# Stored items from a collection
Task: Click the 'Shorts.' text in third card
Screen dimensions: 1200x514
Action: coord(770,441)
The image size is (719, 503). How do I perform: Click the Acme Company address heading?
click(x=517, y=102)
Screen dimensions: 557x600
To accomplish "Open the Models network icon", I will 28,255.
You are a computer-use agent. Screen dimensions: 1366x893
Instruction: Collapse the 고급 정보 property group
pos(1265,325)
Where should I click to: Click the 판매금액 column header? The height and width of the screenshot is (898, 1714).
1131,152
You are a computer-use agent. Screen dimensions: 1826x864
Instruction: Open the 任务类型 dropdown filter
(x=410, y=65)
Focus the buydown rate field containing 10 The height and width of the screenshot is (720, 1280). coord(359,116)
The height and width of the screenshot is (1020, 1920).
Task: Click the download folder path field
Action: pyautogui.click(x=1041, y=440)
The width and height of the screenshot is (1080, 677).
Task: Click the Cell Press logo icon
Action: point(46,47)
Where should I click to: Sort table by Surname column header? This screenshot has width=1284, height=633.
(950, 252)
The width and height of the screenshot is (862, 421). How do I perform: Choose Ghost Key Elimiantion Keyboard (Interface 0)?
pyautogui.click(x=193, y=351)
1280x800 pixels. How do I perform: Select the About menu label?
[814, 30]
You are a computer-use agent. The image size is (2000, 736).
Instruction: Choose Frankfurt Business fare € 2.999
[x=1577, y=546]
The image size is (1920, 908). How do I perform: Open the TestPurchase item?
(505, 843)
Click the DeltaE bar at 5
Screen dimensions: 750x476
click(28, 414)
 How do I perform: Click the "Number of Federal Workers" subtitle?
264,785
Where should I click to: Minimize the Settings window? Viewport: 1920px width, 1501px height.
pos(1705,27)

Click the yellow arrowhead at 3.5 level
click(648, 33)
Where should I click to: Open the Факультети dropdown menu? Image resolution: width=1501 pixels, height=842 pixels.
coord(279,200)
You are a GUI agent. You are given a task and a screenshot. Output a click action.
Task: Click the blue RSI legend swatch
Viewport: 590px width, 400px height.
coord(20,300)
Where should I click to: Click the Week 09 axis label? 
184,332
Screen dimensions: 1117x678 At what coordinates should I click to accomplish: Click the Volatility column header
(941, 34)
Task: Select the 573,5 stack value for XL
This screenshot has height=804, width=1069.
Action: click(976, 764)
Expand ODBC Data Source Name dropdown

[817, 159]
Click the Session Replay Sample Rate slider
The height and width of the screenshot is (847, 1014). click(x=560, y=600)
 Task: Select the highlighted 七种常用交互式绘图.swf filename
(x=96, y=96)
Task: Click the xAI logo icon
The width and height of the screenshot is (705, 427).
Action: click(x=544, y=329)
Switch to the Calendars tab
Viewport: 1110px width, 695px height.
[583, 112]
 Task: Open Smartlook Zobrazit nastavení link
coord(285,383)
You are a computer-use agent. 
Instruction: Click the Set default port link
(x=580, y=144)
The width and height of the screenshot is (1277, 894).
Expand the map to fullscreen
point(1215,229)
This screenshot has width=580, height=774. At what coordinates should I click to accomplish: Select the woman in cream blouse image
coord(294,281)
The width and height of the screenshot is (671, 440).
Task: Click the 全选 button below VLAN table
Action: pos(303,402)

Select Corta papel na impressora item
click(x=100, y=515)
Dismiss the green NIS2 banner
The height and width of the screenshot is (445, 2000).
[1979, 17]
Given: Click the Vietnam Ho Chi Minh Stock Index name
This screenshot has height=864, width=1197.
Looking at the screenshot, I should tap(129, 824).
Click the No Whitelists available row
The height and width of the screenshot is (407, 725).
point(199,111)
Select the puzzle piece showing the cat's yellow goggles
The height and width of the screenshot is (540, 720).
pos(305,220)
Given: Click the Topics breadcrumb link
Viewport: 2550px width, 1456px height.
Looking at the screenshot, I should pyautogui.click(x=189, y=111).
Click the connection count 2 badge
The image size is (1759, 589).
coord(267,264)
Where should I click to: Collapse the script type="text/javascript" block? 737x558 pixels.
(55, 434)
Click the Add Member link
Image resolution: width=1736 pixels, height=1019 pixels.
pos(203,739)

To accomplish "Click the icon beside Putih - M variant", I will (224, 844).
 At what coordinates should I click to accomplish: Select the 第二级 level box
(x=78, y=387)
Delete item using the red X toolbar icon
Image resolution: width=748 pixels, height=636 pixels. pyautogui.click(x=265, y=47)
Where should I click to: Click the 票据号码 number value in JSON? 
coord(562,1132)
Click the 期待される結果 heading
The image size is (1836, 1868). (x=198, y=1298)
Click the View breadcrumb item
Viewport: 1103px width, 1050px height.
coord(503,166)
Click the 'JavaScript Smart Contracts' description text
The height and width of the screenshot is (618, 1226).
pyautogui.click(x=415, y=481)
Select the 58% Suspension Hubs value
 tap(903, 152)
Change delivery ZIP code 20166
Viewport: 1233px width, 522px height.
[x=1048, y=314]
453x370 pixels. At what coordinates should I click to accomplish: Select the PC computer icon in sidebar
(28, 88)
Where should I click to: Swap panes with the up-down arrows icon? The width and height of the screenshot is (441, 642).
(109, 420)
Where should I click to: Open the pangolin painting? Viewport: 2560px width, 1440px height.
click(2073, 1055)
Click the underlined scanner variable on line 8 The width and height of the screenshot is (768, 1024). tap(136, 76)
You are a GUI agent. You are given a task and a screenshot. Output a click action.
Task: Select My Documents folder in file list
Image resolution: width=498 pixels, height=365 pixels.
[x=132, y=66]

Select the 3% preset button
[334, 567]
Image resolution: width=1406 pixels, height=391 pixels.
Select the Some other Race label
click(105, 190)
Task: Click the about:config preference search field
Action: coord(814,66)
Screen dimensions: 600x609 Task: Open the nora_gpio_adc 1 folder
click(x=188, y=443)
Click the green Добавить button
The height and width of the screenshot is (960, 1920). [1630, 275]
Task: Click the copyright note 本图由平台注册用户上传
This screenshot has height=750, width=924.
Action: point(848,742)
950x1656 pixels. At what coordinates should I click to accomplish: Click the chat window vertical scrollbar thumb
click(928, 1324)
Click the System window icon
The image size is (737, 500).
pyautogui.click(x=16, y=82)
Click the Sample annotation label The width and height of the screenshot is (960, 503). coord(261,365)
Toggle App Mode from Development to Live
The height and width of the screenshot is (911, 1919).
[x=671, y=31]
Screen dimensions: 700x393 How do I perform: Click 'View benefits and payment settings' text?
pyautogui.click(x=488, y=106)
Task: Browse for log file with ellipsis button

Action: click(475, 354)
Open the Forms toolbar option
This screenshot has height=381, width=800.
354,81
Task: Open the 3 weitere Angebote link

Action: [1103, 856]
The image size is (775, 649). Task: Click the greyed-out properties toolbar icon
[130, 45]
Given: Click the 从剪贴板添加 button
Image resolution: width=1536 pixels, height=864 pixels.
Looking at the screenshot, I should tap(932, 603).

# Assignment
Each entry above needs to be retyped exactly.

# Solution for this problem
Task: Click the 'Shorts.' text in third card
Screen dimensions: 1200x514
Action: coord(770,441)
The image size is (719, 503). How do I perform: Click the Acme Company address heading?
click(x=517, y=102)
Screen dimensions: 557x600
To accomplish "Open the Models network icon", I will 28,255.
You are a computer-use agent. Screen dimensions: 1366x893
Instruction: Collapse the 고급 정보 property group
pos(1265,325)
Where should I click to: Click the 판매금액 column header? The height and width of the screenshot is (898, 1714).
1131,152
You are a computer-use agent. Screen dimensions: 1826x864
Instruction: Open the 任务类型 dropdown filter
(x=410, y=65)
Focus the buydown rate field containing 10 The height and width of the screenshot is (720, 1280). coord(359,116)
The height and width of the screenshot is (1020, 1920).
Task: Click the download folder path field
Action: pyautogui.click(x=1041, y=440)
The width and height of the screenshot is (1080, 677).
Task: Click the Cell Press logo icon
Action: point(46,47)
Where should I click to: Sort table by Surname column header? This screenshot has width=1284, height=633.
(950, 252)
The width and height of the screenshot is (862, 421). How do I perform: Choose Ghost Key Elimiantion Keyboard (Interface 0)?
pyautogui.click(x=193, y=351)
1280x800 pixels. How do I perform: Select the About menu label?
[814, 30]
You are a computer-use agent. The image size is (2000, 736).
Instruction: Choose Frankfurt Business fare € 2.999
[x=1577, y=546]
The image size is (1920, 908). How do I perform: Open the TestPurchase item?
(505, 843)
Click the DeltaE bar at 5
Screen dimensions: 750x476
click(28, 414)
 How do I perform: Click the "Number of Federal Workers" subtitle?
264,785
Where should I click to: Minimize the Settings window? Viewport: 1920px width, 1501px height.
pos(1705,27)

Click the yellow arrowhead at 3.5 level
click(648, 33)
Where should I click to: Open the Факультети dropdown menu? Image resolution: width=1501 pixels, height=842 pixels.
coord(279,200)
You are a GUI agent. You are given a task and a screenshot. Output a click action.
Task: Click the blue RSI legend swatch
Viewport: 590px width, 400px height.
coord(20,300)
Where should I click to: Click the Week 09 axis label? 
184,332
Screen dimensions: 1117x678 At what coordinates should I click to accomplish: Click the Volatility column header
(941, 34)
Task: Select the 573,5 stack value for XL
This screenshot has height=804, width=1069.
Action: click(976, 764)
Expand ODBC Data Source Name dropdown

[817, 159]
Click the Session Replay Sample Rate slider
The height and width of the screenshot is (847, 1014). click(x=560, y=600)
 Task: Select the highlighted 七种常用交互式绘图.swf filename
(x=96, y=96)
Task: Click the xAI logo icon
The width and height of the screenshot is (705, 427).
Action: click(x=544, y=329)
Switch to the Calendars tab
Viewport: 1110px width, 695px height.
[583, 112]
 Task: Open Smartlook Zobrazit nastavení link
coord(285,383)
You are a computer-use agent. 
Instruction: Click the Set default port link
(x=580, y=144)
The width and height of the screenshot is (1277, 894).
Expand the map to fullscreen
point(1215,229)
This screenshot has width=580, height=774. At what coordinates should I click to accomplish: Select the woman in cream blouse image
coord(294,281)
The width and height of the screenshot is (671, 440).
Task: Click the 全选 button below VLAN table
Action: pos(303,402)

Select Corta papel na impressora item
click(x=100, y=515)
Dismiss the green NIS2 banner
The height and width of the screenshot is (445, 2000).
[1979, 17]
Given: Click the Vietnam Ho Chi Minh Stock Index name
This screenshot has height=864, width=1197.
Looking at the screenshot, I should tap(129, 824).
Click the No Whitelists available row
The height and width of the screenshot is (407, 725).
point(199,111)
Select the puzzle piece showing the cat's yellow goggles
The height and width of the screenshot is (540, 720).
pos(305,220)
Given: Click the Topics breadcrumb link
Viewport: 2550px width, 1456px height.
Looking at the screenshot, I should pyautogui.click(x=189, y=111).
Click the connection count 2 badge
The image size is (1759, 589).
coord(267,264)
Where should I click to: Collapse the script type="text/javascript" block? 737x558 pixels.
(55, 434)
Click the Add Member link
Image resolution: width=1736 pixels, height=1019 pixels.
pos(203,739)

To accomplish "Click the icon beside Putih - M variant", I will (224, 844).
 At what coordinates should I click to accomplish: Select the 第二级 level box
(x=78, y=387)
Delete item using the red X toolbar icon
Image resolution: width=748 pixels, height=636 pixels. pyautogui.click(x=265, y=47)
Where should I click to: Click the 票据号码 number value in JSON? 
coord(562,1132)
Click the 期待される結果 heading
The image size is (1836, 1868). (x=198, y=1298)
Click the View breadcrumb item
Viewport: 1103px width, 1050px height.
coord(503,166)
Click the 'JavaScript Smart Contracts' description text
The height and width of the screenshot is (618, 1226).
pyautogui.click(x=415, y=481)
Select the 58% Suspension Hubs value
 tap(903, 152)
Change delivery ZIP code 20166
Viewport: 1233px width, 522px height.
[x=1048, y=314]
453x370 pixels. At what coordinates should I click to accomplish: Select the PC computer icon in sidebar
(28, 88)
Where should I click to: Swap panes with the up-down arrows icon? The width and height of the screenshot is (441, 642).
(109, 420)
Where should I click to: Open the pangolin painting? Viewport: 2560px width, 1440px height.
click(2073, 1055)
Click the underlined scanner variable on line 8 The width and height of the screenshot is (768, 1024). tap(136, 76)
You are a GUI agent. You are given a task and a screenshot. Output a click action.
Task: Select My Documents folder in file list
Image resolution: width=498 pixels, height=365 pixels.
[x=132, y=66]

Select the 3% preset button
[334, 567]
Image resolution: width=1406 pixels, height=391 pixels.
Select the Some other Race label
click(105, 190)
Task: Click the about:config preference search field
Action: coord(814,66)
Screen dimensions: 600x609 Task: Open the nora_gpio_adc 1 folder
click(x=188, y=443)
Click the green Добавить button
The height and width of the screenshot is (960, 1920). [1630, 275]
Task: Click the copyright note 本图由平台注册用户上传
This screenshot has height=750, width=924.
Action: point(848,742)
950x1656 pixels. At what coordinates should I click to accomplish: Click the chat window vertical scrollbar thumb
click(928, 1324)
Click the System window icon
The image size is (737, 500).
pyautogui.click(x=16, y=82)
Click the Sample annotation label The width and height of the screenshot is (960, 503). coord(261,365)
Toggle App Mode from Development to Live
The height and width of the screenshot is (911, 1919).
[x=671, y=31]
Screen dimensions: 700x393 How do I perform: Click 'View benefits and payment settings' text?
pyautogui.click(x=488, y=106)
Task: Browse for log file with ellipsis button

Action: click(475, 354)
Open the Forms toolbar option
This screenshot has height=381, width=800.
354,81
Task: Open the 3 weitere Angebote link

Action: [1103, 856]
The image size is (775, 649). Task: Click the greyed-out properties toolbar icon
[130, 45]
Given: Click the 从剪贴板添加 button
Image resolution: width=1536 pixels, height=864 pixels.
Looking at the screenshot, I should tap(932, 603).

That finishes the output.